The Touchpad is a bit iffy too:
  • It lacks real buttons, the thing as a whole can be clicked on the lower part, leading usually to cursor movement while clicking. Insufferable.
    • Setting AreaBottomEdge to around 9000 (either via synclient or xorg.conf.d) disables the lower few mm of the touchpad. Now the "buttons" can be used quite ok.

X "Freezes"


Under certain circumstance (its not too clear which) some (again, its not really clear who is this "some") people have random (sometimes very rare, sometimes often) freezes in X. In some cases the driver is just restarted (either working then or freezing again), in other the System keeps freezed.
In my case, for example, i had no freezes at all until i changed my kernel configuration by activating the EFI framebuffer handover (the kernel uses simplefb which in turn uses the EFI-initialized framebuffer) to get a seamless and boot process without any flicker due to mode changes. After that, i started to get freezes, sometimes after a few seconds, sometimes never (or not before i shut down anyway).
There are some things said to help:
  • Use UXA acceleration instead of SNA
  • Disable acceleration altogether (obviously bad, try only as a very last resort)
  • Disable IOMMU (quite bad when using virtualisation, try to avoid)
  • Disable DMA Remapping (fancy IOMMU stuff)
  • Disable EFI Framebuffer (or Framebuffer handover and simplefb)

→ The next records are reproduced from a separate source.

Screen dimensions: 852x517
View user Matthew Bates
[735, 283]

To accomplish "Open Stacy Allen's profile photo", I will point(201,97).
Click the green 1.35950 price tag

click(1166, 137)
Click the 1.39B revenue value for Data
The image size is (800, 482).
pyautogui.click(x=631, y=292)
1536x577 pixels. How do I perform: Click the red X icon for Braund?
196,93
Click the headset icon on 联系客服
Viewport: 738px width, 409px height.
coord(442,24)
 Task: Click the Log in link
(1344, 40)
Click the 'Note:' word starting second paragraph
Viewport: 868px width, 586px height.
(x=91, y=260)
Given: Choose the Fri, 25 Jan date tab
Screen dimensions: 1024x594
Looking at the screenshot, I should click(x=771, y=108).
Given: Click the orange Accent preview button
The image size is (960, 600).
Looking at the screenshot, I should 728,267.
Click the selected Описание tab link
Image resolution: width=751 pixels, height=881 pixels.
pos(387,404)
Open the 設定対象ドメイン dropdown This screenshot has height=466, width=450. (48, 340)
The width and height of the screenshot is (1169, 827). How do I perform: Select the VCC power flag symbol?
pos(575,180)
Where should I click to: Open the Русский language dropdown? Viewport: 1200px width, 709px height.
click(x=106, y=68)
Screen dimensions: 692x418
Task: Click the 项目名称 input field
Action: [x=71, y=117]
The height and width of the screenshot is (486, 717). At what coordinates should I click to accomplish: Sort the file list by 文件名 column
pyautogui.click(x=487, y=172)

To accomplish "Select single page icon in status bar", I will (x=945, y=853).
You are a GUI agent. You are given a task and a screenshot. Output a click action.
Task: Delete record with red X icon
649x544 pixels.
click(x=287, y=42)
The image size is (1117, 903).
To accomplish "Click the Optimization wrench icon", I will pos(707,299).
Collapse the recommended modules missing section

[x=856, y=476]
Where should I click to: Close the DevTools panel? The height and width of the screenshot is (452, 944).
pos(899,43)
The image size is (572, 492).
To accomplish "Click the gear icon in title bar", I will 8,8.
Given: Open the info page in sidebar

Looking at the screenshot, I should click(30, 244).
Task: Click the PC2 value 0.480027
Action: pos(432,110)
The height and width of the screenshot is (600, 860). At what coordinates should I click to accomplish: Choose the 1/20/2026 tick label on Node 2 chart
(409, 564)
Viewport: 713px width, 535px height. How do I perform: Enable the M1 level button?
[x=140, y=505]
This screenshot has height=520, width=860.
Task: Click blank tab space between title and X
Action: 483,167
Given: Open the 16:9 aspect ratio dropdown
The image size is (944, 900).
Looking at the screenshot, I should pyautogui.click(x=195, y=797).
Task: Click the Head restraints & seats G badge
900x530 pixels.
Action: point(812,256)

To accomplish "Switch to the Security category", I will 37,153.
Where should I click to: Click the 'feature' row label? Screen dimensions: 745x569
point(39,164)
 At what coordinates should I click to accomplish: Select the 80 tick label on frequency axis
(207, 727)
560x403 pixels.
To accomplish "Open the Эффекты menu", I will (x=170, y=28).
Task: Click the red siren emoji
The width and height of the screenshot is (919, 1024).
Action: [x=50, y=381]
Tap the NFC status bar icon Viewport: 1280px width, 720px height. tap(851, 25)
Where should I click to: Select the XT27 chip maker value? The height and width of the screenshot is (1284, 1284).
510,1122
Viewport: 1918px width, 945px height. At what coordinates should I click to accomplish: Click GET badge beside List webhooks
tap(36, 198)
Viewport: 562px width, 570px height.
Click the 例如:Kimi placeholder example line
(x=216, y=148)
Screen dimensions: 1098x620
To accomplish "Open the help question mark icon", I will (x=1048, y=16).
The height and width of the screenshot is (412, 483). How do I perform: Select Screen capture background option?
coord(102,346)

Obviously, the later helped in my case. But disabling DMA remapping helped too, so i could get seamless boot without freezes. I compile my own kernel, so i changed my kernel config. I marked the config that works for me, but ymmw. In addition, kernel command line parameters can be used too (although i don't know them)
The Framebuffer Handover is found here:
  • Bus Options (PCI etc)
    • $file Mark VGA/VBE/EFI FB as generic system framebuffer

The simplefb Framebuffer here:
  • Device Drivers
    • Graphics Support
      • Build drivers only as module
      • Framebuffer Devices
        • Build framebuffer devices only as module
        • $file Simple framebuffer support

The DMA remapping here:
  • Device Driver
    • $file IOMMU Hardware Support
      • $file Support for Intel IOMMU using DMA Remapping Devices
      • $file Enable Intel DMA Remapping Devices by default

Here is a Ticket
https://bugs.freedesktop.org/show_bug.cgi?id=89360#add_comment

Verdict


Build quality is ok. Not as sturdy as older Thinkpads. It lacks the clamshell design, the rubbery coating is quite delicate, some flexing. On the other hand: its light and slim. The dual battery is nice. The keyboard has a nice feel, but the layout has its quirks. And its a chicklet design. The touchpad lacks real keys (but the trackpoint has some).
Linux runs mostly fine. The issues with X are common for the chipset, not this device in particular and can (in my experience) be avoided.